## Data for analysis
══════════════════════════════

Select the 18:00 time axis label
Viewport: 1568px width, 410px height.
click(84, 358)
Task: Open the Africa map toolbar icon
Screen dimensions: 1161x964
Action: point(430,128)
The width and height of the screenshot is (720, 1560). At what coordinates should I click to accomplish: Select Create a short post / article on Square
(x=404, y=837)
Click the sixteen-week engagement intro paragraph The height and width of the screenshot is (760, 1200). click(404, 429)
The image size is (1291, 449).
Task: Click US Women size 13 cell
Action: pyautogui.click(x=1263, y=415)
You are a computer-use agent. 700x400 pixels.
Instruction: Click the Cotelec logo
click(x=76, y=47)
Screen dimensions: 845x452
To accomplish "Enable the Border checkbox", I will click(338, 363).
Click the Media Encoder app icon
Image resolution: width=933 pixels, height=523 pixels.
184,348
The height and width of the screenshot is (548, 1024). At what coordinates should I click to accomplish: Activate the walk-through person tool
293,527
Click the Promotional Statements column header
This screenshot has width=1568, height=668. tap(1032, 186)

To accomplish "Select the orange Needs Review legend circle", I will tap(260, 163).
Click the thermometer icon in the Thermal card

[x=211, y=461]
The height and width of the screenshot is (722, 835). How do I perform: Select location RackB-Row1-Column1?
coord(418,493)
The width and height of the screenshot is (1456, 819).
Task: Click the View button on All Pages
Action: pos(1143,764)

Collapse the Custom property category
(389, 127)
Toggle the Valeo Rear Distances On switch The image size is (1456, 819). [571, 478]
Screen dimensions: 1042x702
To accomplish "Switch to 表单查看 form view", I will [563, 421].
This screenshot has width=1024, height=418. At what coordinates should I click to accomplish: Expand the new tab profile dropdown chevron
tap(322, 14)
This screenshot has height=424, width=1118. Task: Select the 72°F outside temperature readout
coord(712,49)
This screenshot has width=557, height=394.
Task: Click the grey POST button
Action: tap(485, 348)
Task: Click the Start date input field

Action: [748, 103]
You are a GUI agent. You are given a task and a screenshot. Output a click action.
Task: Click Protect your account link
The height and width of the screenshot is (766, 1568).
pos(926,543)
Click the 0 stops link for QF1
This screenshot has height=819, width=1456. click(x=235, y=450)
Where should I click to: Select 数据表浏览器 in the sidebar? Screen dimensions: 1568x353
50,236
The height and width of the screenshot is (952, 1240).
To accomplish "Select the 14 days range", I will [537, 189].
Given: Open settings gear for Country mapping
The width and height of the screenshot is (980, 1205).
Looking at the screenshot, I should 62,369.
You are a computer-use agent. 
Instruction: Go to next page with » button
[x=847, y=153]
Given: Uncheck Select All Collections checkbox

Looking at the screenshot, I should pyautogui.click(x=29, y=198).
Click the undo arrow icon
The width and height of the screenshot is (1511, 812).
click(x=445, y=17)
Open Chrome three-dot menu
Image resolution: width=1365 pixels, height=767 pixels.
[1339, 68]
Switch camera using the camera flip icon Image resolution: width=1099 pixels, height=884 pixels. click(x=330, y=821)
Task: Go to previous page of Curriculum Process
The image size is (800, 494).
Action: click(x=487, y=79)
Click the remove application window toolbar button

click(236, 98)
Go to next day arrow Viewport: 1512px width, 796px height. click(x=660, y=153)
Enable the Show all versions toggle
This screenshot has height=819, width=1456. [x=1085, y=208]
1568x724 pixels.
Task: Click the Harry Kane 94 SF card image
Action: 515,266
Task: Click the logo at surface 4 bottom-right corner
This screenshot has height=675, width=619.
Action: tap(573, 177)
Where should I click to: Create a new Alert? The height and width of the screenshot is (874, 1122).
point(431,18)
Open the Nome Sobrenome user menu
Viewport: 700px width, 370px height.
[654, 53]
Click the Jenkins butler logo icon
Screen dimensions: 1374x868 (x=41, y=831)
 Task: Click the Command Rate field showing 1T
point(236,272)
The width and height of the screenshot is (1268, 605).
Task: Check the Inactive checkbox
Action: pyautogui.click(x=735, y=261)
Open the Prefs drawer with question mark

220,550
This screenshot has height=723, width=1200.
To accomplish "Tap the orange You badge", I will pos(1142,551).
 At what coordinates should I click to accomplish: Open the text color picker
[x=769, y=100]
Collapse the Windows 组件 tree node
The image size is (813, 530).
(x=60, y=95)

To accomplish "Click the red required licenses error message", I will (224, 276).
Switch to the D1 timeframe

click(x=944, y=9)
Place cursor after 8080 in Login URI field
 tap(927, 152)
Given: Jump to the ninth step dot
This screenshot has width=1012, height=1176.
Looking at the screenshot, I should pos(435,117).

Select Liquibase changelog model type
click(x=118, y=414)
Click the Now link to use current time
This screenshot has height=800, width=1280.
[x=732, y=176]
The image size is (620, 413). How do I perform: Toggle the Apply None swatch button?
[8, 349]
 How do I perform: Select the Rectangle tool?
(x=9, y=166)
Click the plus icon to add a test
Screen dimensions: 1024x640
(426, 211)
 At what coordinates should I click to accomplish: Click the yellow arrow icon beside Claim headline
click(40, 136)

══════════════════════════════

## Task to complete
Return, with no change at all, every line in the entries above from the line containing "Click the Promotional" through the line containing "Given: Open settings gear for Country mapping".

## Your response
Click the Promotional Statements column header
This screenshot has width=1568, height=668. tap(1032, 186)

To accomplish "Select the orange Needs Review legend circle", I will tap(260, 163).
Click the thermometer icon in the Thermal card

[x=211, y=461]
The height and width of the screenshot is (722, 835). How do I perform: Select location RackB-Row1-Column1?
coord(418,493)
The width and height of the screenshot is (1456, 819).
Task: Click the View button on All Pages
Action: pos(1143,764)

Collapse the Custom property category
(389, 127)
Toggle the Valeo Rear Distances On switch The image size is (1456, 819). [571, 478]
Screen dimensions: 1042x702
To accomplish "Switch to 表单查看 form view", I will [563, 421].
This screenshot has width=1024, height=418. At what coordinates should I click to accomplish: Expand the new tab profile dropdown chevron
tap(322, 14)
This screenshot has height=424, width=1118. Task: Select the 72°F outside temperature readout
coord(712,49)
This screenshot has width=557, height=394.
Task: Click the grey POST button
Action: tap(485, 348)
Task: Click the Start date input field

Action: [748, 103]
You are a GUI agent. You are given a task and a screenshot. Output a click action.
Task: Click Protect your account link
The height and width of the screenshot is (766, 1568).
pos(926,543)
Click the 0 stops link for QF1
This screenshot has height=819, width=1456. click(x=235, y=450)
Where should I click to: Select 数据表浏览器 in the sidebar? Screen dimensions: 1568x353
50,236
The height and width of the screenshot is (952, 1240).
To accomplish "Select the 14 days range", I will [537, 189].
Given: Open settings gear for Country mapping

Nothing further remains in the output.